PROVIDED INFORMATION:

=-=-=-=-=

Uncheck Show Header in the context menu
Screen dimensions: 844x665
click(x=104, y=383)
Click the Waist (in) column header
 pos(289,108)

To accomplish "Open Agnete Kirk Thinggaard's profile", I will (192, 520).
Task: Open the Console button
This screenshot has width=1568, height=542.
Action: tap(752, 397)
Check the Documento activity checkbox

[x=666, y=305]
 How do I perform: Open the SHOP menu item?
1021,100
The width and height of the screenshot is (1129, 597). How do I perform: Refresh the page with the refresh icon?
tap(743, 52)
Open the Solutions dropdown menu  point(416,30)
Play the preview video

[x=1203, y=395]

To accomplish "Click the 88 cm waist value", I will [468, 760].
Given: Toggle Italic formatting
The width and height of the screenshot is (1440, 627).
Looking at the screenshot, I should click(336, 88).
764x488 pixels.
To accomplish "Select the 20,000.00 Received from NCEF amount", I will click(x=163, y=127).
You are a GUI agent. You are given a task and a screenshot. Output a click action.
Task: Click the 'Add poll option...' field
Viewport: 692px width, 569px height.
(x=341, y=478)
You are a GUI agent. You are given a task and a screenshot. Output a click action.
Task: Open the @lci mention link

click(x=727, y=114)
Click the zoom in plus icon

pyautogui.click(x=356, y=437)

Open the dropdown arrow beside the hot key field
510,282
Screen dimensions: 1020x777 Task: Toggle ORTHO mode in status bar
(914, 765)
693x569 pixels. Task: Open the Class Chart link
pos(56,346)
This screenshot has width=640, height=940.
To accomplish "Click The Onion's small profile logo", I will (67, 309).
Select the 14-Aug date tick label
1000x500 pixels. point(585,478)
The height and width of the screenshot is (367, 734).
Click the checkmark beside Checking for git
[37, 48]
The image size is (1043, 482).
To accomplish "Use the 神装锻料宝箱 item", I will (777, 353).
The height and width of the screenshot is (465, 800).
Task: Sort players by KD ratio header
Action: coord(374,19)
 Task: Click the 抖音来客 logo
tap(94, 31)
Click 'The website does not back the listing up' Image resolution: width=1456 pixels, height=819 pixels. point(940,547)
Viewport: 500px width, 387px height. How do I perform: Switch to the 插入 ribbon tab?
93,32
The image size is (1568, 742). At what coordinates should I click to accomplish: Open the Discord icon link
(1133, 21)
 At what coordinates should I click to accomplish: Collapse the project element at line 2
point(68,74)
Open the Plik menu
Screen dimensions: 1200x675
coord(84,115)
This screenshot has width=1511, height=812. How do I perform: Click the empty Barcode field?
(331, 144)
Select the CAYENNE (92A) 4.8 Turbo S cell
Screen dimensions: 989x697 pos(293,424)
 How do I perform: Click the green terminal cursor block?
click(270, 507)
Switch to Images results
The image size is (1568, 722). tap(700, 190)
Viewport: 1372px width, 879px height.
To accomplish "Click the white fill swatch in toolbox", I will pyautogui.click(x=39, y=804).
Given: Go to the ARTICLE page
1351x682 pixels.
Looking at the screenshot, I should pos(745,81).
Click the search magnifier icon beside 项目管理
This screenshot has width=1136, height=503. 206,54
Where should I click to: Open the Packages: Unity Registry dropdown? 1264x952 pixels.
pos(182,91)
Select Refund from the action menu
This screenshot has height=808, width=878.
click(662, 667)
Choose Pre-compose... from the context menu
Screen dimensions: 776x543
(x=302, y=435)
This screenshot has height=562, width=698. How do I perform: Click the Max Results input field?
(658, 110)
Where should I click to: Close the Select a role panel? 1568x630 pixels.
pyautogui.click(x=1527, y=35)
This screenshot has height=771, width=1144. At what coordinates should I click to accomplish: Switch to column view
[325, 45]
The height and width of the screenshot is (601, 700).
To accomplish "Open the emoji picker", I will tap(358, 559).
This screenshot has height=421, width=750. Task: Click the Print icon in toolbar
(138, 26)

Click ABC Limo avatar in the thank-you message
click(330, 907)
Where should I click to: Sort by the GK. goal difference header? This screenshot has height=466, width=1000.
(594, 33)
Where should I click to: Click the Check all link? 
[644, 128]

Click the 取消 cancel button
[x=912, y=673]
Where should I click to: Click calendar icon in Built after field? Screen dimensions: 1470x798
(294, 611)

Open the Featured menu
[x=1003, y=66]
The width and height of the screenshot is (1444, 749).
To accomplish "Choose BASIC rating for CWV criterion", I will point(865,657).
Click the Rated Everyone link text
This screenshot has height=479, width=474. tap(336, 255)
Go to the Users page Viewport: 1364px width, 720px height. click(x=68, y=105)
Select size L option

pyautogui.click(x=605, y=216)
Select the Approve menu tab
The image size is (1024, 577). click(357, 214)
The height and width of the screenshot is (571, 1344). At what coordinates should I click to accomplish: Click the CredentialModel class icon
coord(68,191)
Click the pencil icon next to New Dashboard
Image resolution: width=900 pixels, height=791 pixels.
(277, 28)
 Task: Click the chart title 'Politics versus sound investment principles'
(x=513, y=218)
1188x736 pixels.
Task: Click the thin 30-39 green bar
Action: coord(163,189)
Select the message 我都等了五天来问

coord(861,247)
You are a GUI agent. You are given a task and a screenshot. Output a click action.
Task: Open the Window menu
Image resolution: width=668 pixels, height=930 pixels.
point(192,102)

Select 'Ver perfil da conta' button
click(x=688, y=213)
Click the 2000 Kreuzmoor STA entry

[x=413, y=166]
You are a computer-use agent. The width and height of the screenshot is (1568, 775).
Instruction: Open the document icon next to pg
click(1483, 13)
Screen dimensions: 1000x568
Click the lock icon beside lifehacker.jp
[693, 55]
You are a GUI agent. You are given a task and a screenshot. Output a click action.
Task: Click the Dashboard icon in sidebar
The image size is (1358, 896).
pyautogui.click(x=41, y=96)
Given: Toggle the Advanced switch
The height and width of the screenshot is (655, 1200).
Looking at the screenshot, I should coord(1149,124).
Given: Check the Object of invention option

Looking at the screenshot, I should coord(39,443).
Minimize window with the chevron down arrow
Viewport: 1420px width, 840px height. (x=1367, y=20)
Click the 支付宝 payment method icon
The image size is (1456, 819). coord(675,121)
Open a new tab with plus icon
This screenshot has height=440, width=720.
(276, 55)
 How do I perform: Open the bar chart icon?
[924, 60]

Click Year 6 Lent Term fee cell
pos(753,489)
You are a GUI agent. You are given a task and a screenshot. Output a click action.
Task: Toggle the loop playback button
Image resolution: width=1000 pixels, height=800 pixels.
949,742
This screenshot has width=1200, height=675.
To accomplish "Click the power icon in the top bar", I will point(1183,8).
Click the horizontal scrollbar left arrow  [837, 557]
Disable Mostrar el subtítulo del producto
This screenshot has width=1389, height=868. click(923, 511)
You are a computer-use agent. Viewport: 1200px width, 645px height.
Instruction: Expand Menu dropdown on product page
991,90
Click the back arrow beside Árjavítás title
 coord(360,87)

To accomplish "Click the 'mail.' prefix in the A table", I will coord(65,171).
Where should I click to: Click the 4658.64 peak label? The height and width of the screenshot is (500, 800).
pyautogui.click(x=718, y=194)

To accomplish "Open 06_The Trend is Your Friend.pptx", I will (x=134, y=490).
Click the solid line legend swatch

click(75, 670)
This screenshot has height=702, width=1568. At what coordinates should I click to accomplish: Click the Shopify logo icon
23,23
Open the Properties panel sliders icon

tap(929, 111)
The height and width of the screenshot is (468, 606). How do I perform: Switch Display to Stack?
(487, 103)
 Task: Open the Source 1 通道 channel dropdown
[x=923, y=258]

=-=-=-=-=

WHAT NEEDS TO BE DONE:
The records above must each be restated exactly as they stand.

COMPLETED TASK:
Uncheck Show Header in the context menu
Screen dimensions: 844x665
click(x=104, y=383)
Click the Waist (in) column header
 pos(289,108)

To accomplish "Open Agnete Kirk Thinggaard's profile", I will (192, 520).
Task: Open the Console button
This screenshot has width=1568, height=542.
Action: tap(752, 397)
Check the Documento activity checkbox

[x=666, y=305]
 How do I perform: Open the SHOP menu item?
1021,100
The width and height of the screenshot is (1129, 597). How do I perform: Refresh the page with the refresh icon?
tap(743, 52)
Open the Solutions dropdown menu  point(416,30)
Play the preview video

[x=1203, y=395]

To accomplish "Click the 88 cm waist value", I will [468, 760].
Given: Toggle Italic formatting
The width and height of the screenshot is (1440, 627).
Looking at the screenshot, I should click(336, 88).
764x488 pixels.
To accomplish "Select the 20,000.00 Received from NCEF amount", I will click(x=163, y=127).
You are a GUI agent. You are given a task and a screenshot. Output a click action.
Task: Click the 'Add poll option...' field
Viewport: 692px width, 569px height.
(x=341, y=478)
You are a GUI agent. You are given a task and a screenshot. Output a click action.
Task: Open the @lci mention link

click(x=727, y=114)
Click the zoom in plus icon

pyautogui.click(x=356, y=437)

Open the dropdown arrow beside the hot key field
510,282
Screen dimensions: 1020x777 Task: Toggle ORTHO mode in status bar
(914, 765)
693x569 pixels. Task: Open the Class Chart link
pos(56,346)
This screenshot has width=640, height=940.
To accomplish "Click The Onion's small profile logo", I will (67, 309).
Select the 14-Aug date tick label
1000x500 pixels. point(585,478)
The height and width of the screenshot is (367, 734).
Click the checkmark beside Checking for git
[37, 48]
The image size is (1043, 482).
To accomplish "Use the 神装锻料宝箱 item", I will (777, 353).
The height and width of the screenshot is (465, 800).
Task: Sort players by KD ratio header
Action: coord(374,19)
 Task: Click the 抖音来客 logo
tap(94, 31)
Click 'The website does not back the listing up' Image resolution: width=1456 pixels, height=819 pixels. point(940,547)
Viewport: 500px width, 387px height. How do I perform: Switch to the 插入 ribbon tab?
93,32
The image size is (1568, 742). At what coordinates should I click to accomplish: Open the Discord icon link
(1133, 21)
 At what coordinates should I click to accomplish: Collapse the project element at line 2
point(68,74)
Open the Plik menu
Screen dimensions: 1200x675
coord(84,115)
This screenshot has width=1511, height=812. How do I perform: Click the empty Barcode field?
(331, 144)
Select the CAYENNE (92A) 4.8 Turbo S cell
Screen dimensions: 989x697 pos(293,424)
 How do I perform: Click the green terminal cursor block?
click(270, 507)
Switch to Images results
The image size is (1568, 722). tap(700, 190)
Viewport: 1372px width, 879px height.
To accomplish "Click the white fill swatch in toolbox", I will pyautogui.click(x=39, y=804).
Given: Go to the ARTICLE page
1351x682 pixels.
Looking at the screenshot, I should pos(745,81).
Click the search magnifier icon beside 项目管理
This screenshot has width=1136, height=503. 206,54
Where should I click to: Open the Packages: Unity Registry dropdown? 1264x952 pixels.
pos(182,91)
Select Refund from the action menu
This screenshot has height=808, width=878.
click(662, 667)
Choose Pre-compose... from the context menu
Screen dimensions: 776x543
(x=302, y=435)
This screenshot has height=562, width=698. How do I perform: Click the Max Results input field?
(658, 110)
Where should I click to: Close the Select a role panel? 1568x630 pixels.
pyautogui.click(x=1527, y=35)
This screenshot has height=771, width=1144. At what coordinates should I click to accomplish: Switch to column view
[325, 45]
The height and width of the screenshot is (601, 700).
To accomplish "Open the emoji picker", I will tap(358, 559).
This screenshot has height=421, width=750. Task: Click the Print icon in toolbar
(138, 26)

Click ABC Limo avatar in the thank-you message
click(330, 907)
Where should I click to: Sort by the GK. goal difference header? This screenshot has height=466, width=1000.
(594, 33)
Where should I click to: Click the Check all link? 
[644, 128]

Click the 取消 cancel button
[x=912, y=673]
Where should I click to: Click calendar icon in Built after field? Screen dimensions: 1470x798
(294, 611)

Open the Featured menu
[x=1003, y=66]
The width and height of the screenshot is (1444, 749).
To accomplish "Choose BASIC rating for CWV criterion", I will point(865,657).
Click the Rated Everyone link text
This screenshot has height=479, width=474. tap(336, 255)
Go to the Users page Viewport: 1364px width, 720px height. click(x=68, y=105)
Select size L option

pyautogui.click(x=605, y=216)
Select the Approve menu tab
The image size is (1024, 577). click(357, 214)
The height and width of the screenshot is (571, 1344). At what coordinates should I click to accomplish: Click the CredentialModel class icon
coord(68,191)
Click the pencil icon next to New Dashboard
Image resolution: width=900 pixels, height=791 pixels.
(277, 28)
 Task: Click the chart title 'Politics versus sound investment principles'
(x=513, y=218)
1188x736 pixels.
Task: Click the thin 30-39 green bar
Action: coord(163,189)
Select the message 我都等了五天来问

coord(861,247)
You are a GUI agent. You are given a task and a screenshot. Output a click action.
Task: Open the Window menu
Image resolution: width=668 pixels, height=930 pixels.
point(192,102)

Select 'Ver perfil da conta' button
click(x=688, y=213)
Click the 2000 Kreuzmoor STA entry

[x=413, y=166]
You are a computer-use agent. The width and height of the screenshot is (1568, 775).
Instruction: Open the document icon next to pg
click(1483, 13)
Screen dimensions: 1000x568
Click the lock icon beside lifehacker.jp
[693, 55]
You are a GUI agent. You are given a task and a screenshot. Output a click action.
Task: Click the Dashboard icon in sidebar
The image size is (1358, 896).
pyautogui.click(x=41, y=96)
Given: Toggle the Advanced switch
The height and width of the screenshot is (655, 1200).
Looking at the screenshot, I should coord(1149,124).
Given: Check the Object of invention option

Looking at the screenshot, I should coord(39,443).
Minimize window with the chevron down arrow
Viewport: 1420px width, 840px height. (x=1367, y=20)
Click the 支付宝 payment method icon
The image size is (1456, 819). coord(675,121)
Open a new tab with plus icon
This screenshot has height=440, width=720.
(276, 55)
 How do I perform: Open the bar chart icon?
[924, 60]

Click Year 6 Lent Term fee cell
pos(753,489)
You are a GUI agent. You are given a task and a screenshot. Output a click action.
Task: Toggle the loop playback button
Image resolution: width=1000 pixels, height=800 pixels.
949,742
This screenshot has width=1200, height=675.
To accomplish "Click the power icon in the top bar", I will point(1183,8).
Click the horizontal scrollbar left arrow  [837, 557]
Disable Mostrar el subtítulo del producto
This screenshot has width=1389, height=868. click(923, 511)
You are a computer-use agent. Viewport: 1200px width, 645px height.
Instruction: Expand Menu dropdown on product page
991,90
Click the back arrow beside Árjavítás title
 coord(360,87)

To accomplish "Click the 'mail.' prefix in the A table", I will coord(65,171).
Where should I click to: Click the 4658.64 peak label? The height and width of the screenshot is (500, 800).
pyautogui.click(x=718, y=194)

To accomplish "Open 06_The Trend is Your Friend.pptx", I will (x=134, y=490).
Click the solid line legend swatch

click(75, 670)
This screenshot has height=702, width=1568. At what coordinates should I click to accomplish: Click the Shopify logo icon
23,23
Open the Properties panel sliders icon

tap(929, 111)
The height and width of the screenshot is (468, 606). How do I perform: Switch Display to Stack?
(487, 103)
 Task: Open the Source 1 通道 channel dropdown
[x=923, y=258]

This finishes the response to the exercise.